BY Stephen R. Bokenkamp
2007-08-02
Title | Ancestors and Anxiety PDF eBook |
Author | Stephen R. Bokenkamp |
Publisher | Univ of California Press |
Pages | 233 |
Release | 2007-08-02 |
Genre | History |
ISBN | 0520249488 |
A work on Chinese concepts of the afterlife. It explores how Chinese authors, including Daoists and non-Buddhists, received and deployed ideas about rebirth from the third to the sixth centuries CE. In tracing the antecedents of these scriptures, it presents non-Buddhist accounts that provide detail on the realms of the dead.
BY Mu-chou Poo
1998-01-01
Title | In Search of Personal Welfare PDF eBook |
Author | Mu-chou Poo |
Publisher | SUNY Press |
Pages | 350 |
Release | 1998-01-01 |
Genre | Religion |
ISBN | 9780791436295 |
The first major reassessment of ancient Chinese religion to appear in recent years, this book presents the religious mentality of the period through personal and daily experiences.
BY C. Mercer
2014-09-17
Title | Transhumanism and the Body PDF eBook |
Author | C. Mercer |
Publisher | Springer |
Pages | 330 |
Release | 2014-09-17 |
Genre | Social Science |
ISBN | 1137342765 |
This collection of original articles, a sequel of sorts to the 2009 Religion and the Implications of Radical Life Extension (Palgrave Macmillan), is the first sustained reflection, by scholars with expertise in the faith traditions, on how the transhumanist agenda might impact the body.
BY Livia Kohn
2002-02-28
Title | Daoist Identity PDF eBook |
Author | Livia Kohn |
Publisher | University of Hawaii Press |
Pages | 348 |
Release | 2002-02-28 |
Genre | Philosophy |
ISBN | 9780824825041 |
Daoist Identity is an exploration of the various means by which Daoists over the centuries have created an identity for themselves.
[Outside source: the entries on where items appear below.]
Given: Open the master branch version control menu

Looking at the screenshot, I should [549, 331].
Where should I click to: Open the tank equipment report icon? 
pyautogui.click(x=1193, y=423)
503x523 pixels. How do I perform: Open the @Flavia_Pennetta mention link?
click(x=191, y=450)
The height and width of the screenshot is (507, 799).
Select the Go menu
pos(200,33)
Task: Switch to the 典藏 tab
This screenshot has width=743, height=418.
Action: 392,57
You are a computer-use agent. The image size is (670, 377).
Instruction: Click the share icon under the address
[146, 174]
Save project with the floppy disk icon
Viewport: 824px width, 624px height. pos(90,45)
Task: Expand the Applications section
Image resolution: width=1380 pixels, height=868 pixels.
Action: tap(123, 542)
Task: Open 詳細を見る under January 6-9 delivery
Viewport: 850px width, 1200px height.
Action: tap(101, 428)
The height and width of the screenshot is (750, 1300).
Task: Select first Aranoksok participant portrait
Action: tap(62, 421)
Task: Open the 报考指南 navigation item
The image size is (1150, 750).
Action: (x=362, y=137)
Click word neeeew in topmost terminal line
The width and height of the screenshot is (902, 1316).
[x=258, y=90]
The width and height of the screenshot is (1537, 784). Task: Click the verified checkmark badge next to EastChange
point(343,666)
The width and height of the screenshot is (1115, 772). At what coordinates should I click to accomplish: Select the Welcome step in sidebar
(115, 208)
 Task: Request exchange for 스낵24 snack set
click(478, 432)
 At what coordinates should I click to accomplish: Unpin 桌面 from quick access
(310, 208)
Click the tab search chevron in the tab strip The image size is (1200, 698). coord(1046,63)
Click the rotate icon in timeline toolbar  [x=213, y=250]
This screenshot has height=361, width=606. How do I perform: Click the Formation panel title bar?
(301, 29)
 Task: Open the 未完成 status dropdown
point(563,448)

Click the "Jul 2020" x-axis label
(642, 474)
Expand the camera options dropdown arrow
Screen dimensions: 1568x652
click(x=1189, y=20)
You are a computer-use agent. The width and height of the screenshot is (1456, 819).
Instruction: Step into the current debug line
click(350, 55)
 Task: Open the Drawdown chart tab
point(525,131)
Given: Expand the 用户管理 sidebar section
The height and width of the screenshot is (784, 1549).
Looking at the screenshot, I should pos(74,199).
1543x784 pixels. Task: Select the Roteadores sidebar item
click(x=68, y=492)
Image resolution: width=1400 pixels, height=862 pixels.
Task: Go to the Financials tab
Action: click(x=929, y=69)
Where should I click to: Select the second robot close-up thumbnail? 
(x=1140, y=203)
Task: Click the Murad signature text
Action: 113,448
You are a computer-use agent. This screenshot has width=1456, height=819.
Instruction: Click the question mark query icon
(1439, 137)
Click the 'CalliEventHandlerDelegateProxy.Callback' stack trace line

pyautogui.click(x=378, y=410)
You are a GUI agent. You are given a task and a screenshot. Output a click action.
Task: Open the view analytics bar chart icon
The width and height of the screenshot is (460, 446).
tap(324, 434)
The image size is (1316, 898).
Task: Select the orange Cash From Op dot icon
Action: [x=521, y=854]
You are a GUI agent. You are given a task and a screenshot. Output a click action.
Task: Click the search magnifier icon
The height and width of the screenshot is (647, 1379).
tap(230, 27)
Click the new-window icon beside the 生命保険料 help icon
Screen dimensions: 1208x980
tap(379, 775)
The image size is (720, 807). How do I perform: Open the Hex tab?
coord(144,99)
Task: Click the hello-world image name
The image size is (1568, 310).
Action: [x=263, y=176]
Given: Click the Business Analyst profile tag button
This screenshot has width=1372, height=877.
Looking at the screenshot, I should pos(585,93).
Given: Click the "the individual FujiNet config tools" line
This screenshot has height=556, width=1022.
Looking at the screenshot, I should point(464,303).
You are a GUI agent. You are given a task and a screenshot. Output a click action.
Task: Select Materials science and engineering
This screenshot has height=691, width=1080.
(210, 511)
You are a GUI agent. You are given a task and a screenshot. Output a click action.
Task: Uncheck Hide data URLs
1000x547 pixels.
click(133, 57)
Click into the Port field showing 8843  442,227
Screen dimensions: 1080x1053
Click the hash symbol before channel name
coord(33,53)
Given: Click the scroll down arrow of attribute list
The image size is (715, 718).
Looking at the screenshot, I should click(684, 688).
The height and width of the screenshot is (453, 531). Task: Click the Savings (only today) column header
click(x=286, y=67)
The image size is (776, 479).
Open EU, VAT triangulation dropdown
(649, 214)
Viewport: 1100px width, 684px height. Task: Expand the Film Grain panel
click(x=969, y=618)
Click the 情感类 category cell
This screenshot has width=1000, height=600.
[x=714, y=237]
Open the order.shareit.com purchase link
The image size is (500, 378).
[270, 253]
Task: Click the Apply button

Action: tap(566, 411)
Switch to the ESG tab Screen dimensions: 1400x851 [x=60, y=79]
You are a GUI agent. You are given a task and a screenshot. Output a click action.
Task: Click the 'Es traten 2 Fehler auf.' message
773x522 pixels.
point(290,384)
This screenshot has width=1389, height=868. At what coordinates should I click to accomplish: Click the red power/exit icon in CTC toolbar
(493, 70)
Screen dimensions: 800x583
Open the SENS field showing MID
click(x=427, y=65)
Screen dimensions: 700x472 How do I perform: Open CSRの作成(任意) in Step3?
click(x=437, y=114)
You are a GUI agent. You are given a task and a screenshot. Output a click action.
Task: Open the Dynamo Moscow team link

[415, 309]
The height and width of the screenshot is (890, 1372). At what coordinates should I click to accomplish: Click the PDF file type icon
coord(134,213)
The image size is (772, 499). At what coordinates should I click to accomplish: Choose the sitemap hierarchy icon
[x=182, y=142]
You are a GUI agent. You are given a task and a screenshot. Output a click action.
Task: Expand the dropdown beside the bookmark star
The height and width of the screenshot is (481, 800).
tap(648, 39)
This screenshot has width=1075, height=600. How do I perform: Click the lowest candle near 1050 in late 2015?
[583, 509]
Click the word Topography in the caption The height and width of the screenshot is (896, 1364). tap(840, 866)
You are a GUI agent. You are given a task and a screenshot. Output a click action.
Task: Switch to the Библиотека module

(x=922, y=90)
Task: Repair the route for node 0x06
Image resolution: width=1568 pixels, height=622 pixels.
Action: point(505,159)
Using modern sociological studies of identity formation as its foundation, it brings together a representative sample of in-depth analyses by eminent American and Japanese scholars in the field. The discussion begins with critical examinations of the ways identity was found among the early movements of the Way of Great Peace and the Celestial Masters. The role of sacred texts and literary culture in Daoist identity formation is discussed. The volume then focuses on lineage formation and the increasing role of popular religious practices, such as spirit-writing, in modern Daoism since the Song dynasty. Finally it discusses the Daoist adaptation and reinterpretation of Buddhist rites, such as the feeding of souls in hell and the use of ritual gestures, and the changes made in contemporary Daoism in relation to traditional rites and popular practices. Contributors: Asano Haruji, Suzanne Cahill, M. Csikszentmihalyi, Edward L. Davis, Terry F. Kleeman, Livia Kohn, Mabuchi Masaya, Maruyama Hiroshi, Mitamura Keiko, Mori Yuria, Peter Nickerson, Charles D. Orzech, Harold D. Roth, Shiga Ichiko, Tsuchiya Masaaki.